Copyright © Patricia Potter. All rights reserved.
Pay day had arrived.
Was it fate: Coincidence? Or justice?
He had been in the saloon, talking to Bill Dale, the banker when a stranger stopped in for a drink. Jared hadn’t recognized the man, but it seemed the man knew his face – and he was one of Billy Joe Carter’s many cousins. He must have one straight to Billy Joe with the news that his longtime quarry wasn’t dead after all but alive and well and living in New Hope.
Not for long, Jared thought as he faced Billy Joe. Any second now, he’d either be heading out to his ranch to pack a saddlebag and leave – or he’d be dead.
The sound of a wagon rumbling down the dusty street behind him broke the silence of the afternoon. Jared heard the creaking wheels, the hoofbeats against dirt, the first sound of movement on the street since the good citizens of New Hope had skittered inside their stores and houses like frantic ants whose hill had been kicked over.
His neighbors. His friends. Bile settled heavily in the pit of his stomach. He should have known that a gunman had no friends, could never have them. Nor could he have love.
Carter moved again, still trying to find a place where he wasn’t blinded by the sun, probably also trying to gain some kind of mental advantage by dragging this out. Jared figured the young gunman knew by now that he was not going to draw first. Hell, Carter knew damned well he didn’t want to draw at all, that he had done his best to avoid this.
Jared took a step. . . two steps . . . to the right, careful to keep the sun at his back. Careful, too, not to look toward the general store. Mary Beth’s store. She lived in the rooms above it, and he envisioned her there, huddling behind the curtain of her parlor window with Jonny, her son. Almost his son, too.
Every word she had said to Jared last night still burned his heart, live coals embedded in his soul. Given a choice, he’d rather have taken a bullet. But then, he hadn’t been given a choice.
Mary Beth, however didn’t see it that way. . .
He was attracted to Mary Beth the instant he saw her.
He’d been living at his new, if decrepit, ranch house for three days, scraping by with what food he’d packed in his saddlebags, making plans and lists of things he’d need. Lists in hand, he’d ridden into town and gone directly to the general store.
A woman in a blue dress with the most startling blue eyes he’d ever seen looked up from a ledger book lying on the counter. A curl fell from her mass of auburn hair that was pulled back and wound into a knot. Her face was both delicate and strong, and she had a dash of flour on her cheek that drew his gaze.
When she smiled at him, her cheeks dimpling and the skin around her vivid blue eyes crinkling, Jared felt as if the skies had opened and the sun was shining straight into his heart. He realized with a sudden start of amazement that he was smiling, too. God only knew when last he’d smiled.

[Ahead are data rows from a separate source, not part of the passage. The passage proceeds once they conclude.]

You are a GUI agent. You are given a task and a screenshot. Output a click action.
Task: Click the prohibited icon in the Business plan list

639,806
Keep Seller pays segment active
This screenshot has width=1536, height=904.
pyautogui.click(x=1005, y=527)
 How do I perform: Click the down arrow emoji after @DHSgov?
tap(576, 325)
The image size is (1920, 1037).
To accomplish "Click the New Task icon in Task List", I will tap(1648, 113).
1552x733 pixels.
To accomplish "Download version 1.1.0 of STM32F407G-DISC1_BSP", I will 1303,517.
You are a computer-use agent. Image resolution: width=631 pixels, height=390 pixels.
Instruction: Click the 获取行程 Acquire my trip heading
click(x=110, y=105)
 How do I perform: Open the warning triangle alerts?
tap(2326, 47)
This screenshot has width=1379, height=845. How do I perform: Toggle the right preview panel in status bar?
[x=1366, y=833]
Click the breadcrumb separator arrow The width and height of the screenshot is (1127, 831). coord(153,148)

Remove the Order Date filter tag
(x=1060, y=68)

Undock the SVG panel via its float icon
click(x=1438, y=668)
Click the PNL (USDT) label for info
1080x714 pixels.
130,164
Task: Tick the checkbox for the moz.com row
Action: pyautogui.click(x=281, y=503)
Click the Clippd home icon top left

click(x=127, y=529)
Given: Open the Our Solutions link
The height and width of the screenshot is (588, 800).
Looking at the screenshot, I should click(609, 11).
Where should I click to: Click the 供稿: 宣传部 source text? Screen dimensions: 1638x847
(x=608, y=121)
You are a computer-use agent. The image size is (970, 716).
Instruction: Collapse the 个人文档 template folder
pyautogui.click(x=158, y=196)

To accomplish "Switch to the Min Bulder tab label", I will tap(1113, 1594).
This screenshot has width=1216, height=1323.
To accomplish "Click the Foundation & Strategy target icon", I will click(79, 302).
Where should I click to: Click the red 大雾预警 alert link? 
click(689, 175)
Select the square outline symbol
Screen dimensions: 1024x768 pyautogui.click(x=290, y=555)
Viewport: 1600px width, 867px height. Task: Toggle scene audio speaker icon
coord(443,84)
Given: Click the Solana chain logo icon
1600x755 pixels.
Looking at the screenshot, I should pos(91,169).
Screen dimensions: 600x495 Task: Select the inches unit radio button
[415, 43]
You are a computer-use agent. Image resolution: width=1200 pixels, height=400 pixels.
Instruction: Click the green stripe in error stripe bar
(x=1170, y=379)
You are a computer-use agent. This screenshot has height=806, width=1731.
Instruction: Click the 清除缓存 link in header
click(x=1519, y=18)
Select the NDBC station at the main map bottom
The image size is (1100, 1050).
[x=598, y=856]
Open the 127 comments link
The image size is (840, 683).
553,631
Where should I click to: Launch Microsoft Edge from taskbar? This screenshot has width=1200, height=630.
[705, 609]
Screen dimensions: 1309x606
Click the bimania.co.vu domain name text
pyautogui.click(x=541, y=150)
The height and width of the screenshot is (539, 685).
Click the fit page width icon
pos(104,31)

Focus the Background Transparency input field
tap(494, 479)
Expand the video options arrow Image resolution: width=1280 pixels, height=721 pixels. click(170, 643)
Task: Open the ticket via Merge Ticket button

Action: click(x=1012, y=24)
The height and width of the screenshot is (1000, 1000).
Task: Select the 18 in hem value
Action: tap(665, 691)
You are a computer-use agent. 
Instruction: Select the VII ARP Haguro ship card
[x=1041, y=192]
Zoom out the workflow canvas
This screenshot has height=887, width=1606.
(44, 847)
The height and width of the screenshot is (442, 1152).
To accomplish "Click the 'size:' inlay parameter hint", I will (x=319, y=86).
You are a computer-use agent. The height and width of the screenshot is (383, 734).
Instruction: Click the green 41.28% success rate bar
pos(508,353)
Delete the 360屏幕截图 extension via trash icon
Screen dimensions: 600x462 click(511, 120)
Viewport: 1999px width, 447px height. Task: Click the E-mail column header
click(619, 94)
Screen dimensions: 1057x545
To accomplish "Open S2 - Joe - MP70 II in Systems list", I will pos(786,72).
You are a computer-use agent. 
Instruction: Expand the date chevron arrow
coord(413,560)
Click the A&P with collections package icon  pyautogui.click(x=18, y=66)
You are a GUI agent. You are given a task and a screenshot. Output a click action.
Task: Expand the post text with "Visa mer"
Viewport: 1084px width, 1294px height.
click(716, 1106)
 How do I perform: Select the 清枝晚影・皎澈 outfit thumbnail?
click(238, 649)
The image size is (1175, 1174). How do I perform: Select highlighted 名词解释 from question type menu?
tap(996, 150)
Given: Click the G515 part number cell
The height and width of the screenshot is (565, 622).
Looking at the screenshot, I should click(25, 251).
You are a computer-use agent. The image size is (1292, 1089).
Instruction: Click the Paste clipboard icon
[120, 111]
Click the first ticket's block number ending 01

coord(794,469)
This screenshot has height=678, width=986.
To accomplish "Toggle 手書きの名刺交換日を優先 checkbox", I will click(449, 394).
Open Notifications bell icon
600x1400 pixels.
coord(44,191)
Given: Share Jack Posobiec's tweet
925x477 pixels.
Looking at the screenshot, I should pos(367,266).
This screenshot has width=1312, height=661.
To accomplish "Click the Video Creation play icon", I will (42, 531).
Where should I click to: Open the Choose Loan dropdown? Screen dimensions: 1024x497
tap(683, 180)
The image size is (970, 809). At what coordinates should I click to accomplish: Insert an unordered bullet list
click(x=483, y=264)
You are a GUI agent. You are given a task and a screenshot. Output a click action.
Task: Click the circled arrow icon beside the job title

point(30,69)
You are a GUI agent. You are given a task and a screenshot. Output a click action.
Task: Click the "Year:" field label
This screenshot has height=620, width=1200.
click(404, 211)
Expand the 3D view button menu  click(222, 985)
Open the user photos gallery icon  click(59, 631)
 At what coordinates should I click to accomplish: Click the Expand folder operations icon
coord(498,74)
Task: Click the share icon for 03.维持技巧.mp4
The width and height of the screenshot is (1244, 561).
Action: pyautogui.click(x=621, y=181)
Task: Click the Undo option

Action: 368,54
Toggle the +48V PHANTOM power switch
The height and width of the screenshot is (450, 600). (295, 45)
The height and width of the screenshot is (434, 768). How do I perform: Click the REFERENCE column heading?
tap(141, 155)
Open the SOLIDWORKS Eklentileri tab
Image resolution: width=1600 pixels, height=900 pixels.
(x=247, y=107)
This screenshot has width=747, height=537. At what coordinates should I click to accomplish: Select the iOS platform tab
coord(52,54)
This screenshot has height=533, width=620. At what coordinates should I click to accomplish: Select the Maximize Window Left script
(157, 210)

“You’re Jared Walker,” she said.
He just stared at her, feeling like a besotted eight- year-old boy.
“News travels fast in New Hope,” she said in a husky voice full of warmth. “That’s just too little of it.”
He’d never felt tongue-tied with a woman, but he’d been struck stone silent simply by looking at her. His gaze fell to her fingers, seeking out a ring. To his great disappointment, she was wearing one.
“Do you have any boys?”
The question didn’t come from the woman but from a pint-size boy whose face appeared above the edge of the counter. He, too , had a head full of auburn hair, but it was far less tidy than the woman he stood beside. She had to be the boy’s mother.
“No,” Jared replied.
“Girls?” It was obviously his second choice.
Jared shook his head.
“A dog?,” the boy kept trying.
Jared’s smile broadened into a grin. The boy had such a hopeful look on his face.
“I’m afraid not.”
“I have some puppies.”
The woman laughed. “He’s been trying to find homes for those pups for the past three weeks. This is my son, Jonny. Jonny, this is Mr. Walker.”
“Hi, Mr. Walker,” the boy said. “What about the puppy?”
And that was the beginning . . .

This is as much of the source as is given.